The employer's fraternization policy does not specifically address the appropriate course of action for a manager who runs into other employes at a restaurant or other establishment. The policy also does not address a manger's need to discuss personal issues with employes when they affect the workplace. Furthermore, the policy does not address whether a manager's presence at an employe function where most or all employes are present would be considered fraternization.

The employer's usual disciplinary policy was a verbal warning, a written warning, suspension and then discharge. The employe was discharged on March 7, 1994, without having received a written warning or suspension prior to discharge. The employer told the employe he was being discharged for violating employer policies and procedures, but the employe asked what policies he violated and the employer refused to tell him. The employe was not offered the opportunity to explain or contradict the charges against him.

The commission finds that there is no credible evidence that the employe was having a romantic relationship with any of his subordinate employes. The commission finds the testimony of Brett Tyrene to be incredible.

Also, the employe did not show favoritism to particular employes. Furthermore, while the employe had some social contact with employes after work, this contact was infrequent and for short periods of time.

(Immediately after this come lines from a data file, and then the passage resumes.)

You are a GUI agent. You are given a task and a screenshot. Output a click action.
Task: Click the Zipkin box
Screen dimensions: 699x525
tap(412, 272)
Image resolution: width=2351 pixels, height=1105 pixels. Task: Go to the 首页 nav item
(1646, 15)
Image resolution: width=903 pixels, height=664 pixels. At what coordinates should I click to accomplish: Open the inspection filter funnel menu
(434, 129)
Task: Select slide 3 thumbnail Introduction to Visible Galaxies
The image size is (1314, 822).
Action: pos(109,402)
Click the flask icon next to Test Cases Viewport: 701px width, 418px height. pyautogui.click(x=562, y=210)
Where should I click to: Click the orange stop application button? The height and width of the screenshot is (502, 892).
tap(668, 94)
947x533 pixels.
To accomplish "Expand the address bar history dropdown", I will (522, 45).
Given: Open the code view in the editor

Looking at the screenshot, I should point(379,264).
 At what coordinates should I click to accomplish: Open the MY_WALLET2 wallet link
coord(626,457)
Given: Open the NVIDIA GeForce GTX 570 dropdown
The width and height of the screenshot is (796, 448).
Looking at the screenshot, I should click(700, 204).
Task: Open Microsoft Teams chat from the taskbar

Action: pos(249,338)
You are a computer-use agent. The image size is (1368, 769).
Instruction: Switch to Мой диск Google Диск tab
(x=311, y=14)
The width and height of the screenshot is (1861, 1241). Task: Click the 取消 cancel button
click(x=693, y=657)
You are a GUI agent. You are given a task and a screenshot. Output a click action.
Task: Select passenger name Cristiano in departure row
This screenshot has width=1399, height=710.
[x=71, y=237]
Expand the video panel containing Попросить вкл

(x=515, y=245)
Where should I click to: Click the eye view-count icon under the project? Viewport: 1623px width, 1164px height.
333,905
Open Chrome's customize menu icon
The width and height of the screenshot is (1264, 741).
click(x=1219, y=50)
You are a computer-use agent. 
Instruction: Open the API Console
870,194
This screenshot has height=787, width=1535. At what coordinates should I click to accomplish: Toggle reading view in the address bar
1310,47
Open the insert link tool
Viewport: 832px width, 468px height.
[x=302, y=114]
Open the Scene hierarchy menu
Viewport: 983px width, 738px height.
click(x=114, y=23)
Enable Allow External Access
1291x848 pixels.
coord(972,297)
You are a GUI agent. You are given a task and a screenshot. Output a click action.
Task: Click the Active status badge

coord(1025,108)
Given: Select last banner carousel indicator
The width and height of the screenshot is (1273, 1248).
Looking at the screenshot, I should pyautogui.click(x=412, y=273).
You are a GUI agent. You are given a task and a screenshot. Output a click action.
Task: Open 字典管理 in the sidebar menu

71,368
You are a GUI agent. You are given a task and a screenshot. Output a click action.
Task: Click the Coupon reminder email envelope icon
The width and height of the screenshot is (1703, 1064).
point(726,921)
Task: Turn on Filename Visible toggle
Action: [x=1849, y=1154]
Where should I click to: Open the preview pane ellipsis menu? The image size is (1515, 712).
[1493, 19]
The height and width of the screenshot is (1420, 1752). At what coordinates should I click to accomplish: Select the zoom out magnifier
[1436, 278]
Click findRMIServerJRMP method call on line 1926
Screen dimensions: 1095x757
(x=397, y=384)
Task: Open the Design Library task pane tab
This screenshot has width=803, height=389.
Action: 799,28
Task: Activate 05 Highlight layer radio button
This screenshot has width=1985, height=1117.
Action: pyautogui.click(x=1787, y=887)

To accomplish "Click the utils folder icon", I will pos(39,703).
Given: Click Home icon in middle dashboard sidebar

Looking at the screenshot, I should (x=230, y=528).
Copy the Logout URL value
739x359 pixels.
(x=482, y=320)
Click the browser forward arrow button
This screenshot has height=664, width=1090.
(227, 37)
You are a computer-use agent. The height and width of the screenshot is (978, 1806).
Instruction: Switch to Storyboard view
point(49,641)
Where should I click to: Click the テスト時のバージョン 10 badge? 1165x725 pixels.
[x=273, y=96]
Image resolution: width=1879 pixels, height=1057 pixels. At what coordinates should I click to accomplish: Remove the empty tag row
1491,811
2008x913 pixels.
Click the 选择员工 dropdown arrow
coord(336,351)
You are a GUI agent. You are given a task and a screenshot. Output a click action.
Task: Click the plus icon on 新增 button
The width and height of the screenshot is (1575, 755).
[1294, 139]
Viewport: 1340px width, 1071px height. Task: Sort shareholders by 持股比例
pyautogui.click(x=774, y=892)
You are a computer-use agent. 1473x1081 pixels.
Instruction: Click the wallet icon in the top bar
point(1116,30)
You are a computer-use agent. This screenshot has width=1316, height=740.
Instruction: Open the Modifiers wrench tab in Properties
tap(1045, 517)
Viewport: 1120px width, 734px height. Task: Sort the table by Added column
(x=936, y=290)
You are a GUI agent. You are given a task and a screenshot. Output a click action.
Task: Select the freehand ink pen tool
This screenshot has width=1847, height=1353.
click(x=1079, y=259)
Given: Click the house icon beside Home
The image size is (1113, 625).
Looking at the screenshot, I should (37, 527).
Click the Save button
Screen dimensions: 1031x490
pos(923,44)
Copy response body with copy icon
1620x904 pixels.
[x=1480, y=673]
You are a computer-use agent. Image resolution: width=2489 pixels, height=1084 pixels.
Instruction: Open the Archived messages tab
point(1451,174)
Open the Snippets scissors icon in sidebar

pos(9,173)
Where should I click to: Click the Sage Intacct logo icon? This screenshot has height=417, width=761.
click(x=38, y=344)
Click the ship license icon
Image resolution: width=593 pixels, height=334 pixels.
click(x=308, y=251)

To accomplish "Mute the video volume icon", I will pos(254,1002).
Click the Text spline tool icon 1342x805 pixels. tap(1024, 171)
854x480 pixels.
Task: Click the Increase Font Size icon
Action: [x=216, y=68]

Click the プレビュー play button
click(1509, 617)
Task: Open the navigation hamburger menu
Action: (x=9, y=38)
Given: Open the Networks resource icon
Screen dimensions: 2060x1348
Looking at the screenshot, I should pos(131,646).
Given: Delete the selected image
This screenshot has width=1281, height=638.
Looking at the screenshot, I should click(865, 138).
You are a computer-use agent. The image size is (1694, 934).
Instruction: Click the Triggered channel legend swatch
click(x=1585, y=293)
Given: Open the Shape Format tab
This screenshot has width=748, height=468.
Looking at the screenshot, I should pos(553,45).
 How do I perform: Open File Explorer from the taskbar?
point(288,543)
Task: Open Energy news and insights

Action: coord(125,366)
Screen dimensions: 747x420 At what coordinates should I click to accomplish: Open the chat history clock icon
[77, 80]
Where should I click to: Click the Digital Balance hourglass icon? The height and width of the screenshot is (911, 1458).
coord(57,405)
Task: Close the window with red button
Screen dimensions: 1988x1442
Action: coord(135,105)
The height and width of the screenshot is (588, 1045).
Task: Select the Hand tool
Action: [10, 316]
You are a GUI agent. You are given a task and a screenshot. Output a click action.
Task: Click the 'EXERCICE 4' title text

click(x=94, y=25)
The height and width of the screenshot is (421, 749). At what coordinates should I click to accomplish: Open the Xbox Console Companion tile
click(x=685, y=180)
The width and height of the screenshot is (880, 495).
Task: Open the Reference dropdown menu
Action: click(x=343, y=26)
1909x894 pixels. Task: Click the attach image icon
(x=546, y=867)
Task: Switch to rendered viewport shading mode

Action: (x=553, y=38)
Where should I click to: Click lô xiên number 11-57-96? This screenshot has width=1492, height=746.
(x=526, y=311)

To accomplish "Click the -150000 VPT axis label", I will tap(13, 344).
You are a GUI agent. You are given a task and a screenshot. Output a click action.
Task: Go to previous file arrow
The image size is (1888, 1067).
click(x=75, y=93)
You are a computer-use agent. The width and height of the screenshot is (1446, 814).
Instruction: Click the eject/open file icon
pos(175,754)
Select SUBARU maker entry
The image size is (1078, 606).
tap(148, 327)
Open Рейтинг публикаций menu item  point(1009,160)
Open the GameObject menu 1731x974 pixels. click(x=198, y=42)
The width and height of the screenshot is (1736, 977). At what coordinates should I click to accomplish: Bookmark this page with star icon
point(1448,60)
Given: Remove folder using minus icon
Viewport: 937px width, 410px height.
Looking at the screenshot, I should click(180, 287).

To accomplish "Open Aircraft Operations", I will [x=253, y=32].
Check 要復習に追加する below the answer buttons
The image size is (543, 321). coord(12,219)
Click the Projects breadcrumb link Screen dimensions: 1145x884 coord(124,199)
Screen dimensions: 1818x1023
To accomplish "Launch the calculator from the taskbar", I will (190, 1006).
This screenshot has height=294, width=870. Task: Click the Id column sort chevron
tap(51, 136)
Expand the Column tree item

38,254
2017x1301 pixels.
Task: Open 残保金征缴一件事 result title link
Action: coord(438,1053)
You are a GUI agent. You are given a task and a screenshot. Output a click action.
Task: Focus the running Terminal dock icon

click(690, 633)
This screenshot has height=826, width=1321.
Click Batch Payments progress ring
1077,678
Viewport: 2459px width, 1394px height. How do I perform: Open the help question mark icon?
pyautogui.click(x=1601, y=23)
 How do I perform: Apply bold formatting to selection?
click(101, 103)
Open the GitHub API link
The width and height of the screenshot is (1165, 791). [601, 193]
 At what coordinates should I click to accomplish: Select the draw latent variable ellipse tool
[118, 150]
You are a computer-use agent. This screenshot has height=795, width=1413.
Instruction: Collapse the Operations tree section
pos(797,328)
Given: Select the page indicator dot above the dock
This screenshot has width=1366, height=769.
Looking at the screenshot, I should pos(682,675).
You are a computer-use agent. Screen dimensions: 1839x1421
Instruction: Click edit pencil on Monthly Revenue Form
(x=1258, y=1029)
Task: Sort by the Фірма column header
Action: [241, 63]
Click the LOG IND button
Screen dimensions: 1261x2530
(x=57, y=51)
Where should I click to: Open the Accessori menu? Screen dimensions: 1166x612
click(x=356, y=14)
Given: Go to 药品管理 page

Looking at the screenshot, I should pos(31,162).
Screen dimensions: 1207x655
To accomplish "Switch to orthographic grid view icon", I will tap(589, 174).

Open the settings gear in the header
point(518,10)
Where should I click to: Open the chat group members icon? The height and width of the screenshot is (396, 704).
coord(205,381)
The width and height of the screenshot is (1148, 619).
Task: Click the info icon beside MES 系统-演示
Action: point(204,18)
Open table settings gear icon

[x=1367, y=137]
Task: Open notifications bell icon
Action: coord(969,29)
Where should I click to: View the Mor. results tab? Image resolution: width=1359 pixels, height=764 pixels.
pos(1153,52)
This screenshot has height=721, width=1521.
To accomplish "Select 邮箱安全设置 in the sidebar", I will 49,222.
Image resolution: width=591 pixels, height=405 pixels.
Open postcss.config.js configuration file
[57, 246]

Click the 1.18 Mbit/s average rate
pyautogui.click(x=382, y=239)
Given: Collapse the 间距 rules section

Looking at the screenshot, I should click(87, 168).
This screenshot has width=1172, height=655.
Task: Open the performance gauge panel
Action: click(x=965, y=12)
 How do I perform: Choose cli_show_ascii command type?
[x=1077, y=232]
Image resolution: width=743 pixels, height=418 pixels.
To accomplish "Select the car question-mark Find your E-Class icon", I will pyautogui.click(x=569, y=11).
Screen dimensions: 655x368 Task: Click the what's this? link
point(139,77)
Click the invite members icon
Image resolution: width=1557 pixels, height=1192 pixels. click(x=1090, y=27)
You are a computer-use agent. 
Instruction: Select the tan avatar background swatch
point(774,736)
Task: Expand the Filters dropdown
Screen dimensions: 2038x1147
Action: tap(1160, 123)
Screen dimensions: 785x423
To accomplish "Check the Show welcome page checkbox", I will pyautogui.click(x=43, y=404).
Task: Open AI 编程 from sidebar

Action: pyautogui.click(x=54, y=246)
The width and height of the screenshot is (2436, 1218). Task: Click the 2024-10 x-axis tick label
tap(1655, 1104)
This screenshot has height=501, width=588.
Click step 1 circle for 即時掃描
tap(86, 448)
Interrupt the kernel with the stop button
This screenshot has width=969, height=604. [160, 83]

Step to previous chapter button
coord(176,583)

Where an employe's actions evince an intentional disregard of an employer's interests, or carelessness or negligence of such degree or recurrence as to manifest an intentional and substantial disregard of the employer's interest, the employe has committed misconduct. Boynton Cab Co. v. Neubeck, 237 Wis. 249 (1941). In this case, the employe did not intentionally seek out other employes to socialize with, but ran into employes at various establishments. He also met employes on approximately two occasions to discuss work-related issues , and attended an employe softball game because he believed it would be beneficial for employe morale.

The employe had received oral warnings about fraternization in the past, however these warnings were distant in time from the discharge and the employe was told he would start over with a clean slate in April, 1993. The employer never disciplined him after April, 1993. The employer failed to follow its disciplinary policy when it terminated the employe without a written warning and suspension.

Given the fact that the employe had only minimal contact with subordinate employes, did not show favoritism to particular employes, and the employer failed to follow its progressive discipline policy, which would have provided the employe with warning that the employer considered his actions to be serious violations of its policy, the commission finds that the employe's conduct did not evince such a willful or wanton disregard of the employer's interests as to constitute misconduct connected with his employment. Therefore, the commission finds that in week 11 of 1994, the employe was discharged, but not for misconduct connected with his work within the meaning of section 108.04(5) of the Statutes.

DECISION

The decision of the administrative law judge is reversed. Accordingly, benefits are allowed as of week 11 of 1994, if the employe is otherwise qualified.

Dated and mailed February 28, 1995
119 : CD00230  MC 692.02

/s/ Pamela I. Anderson, Chairman

/s/ Richard T. Kreul, Commissioner

/s/ James R. Meier, Commissioner


NOTE: The commission did not confer with the administrative law judge prior to reversing the decision of the appeal tribunal. The commission does not disagree with the administrative law judge's findings of fact, but concludes that the facts as found by the administrative law judge do not warrant a finding of misconduct. Thus, the commission reverses as a matter of law.

cc: Mills Fleet Farm


Appealed to Circuit Court. Affirmed by Circuit Court October 13, 1995 (Bench decision).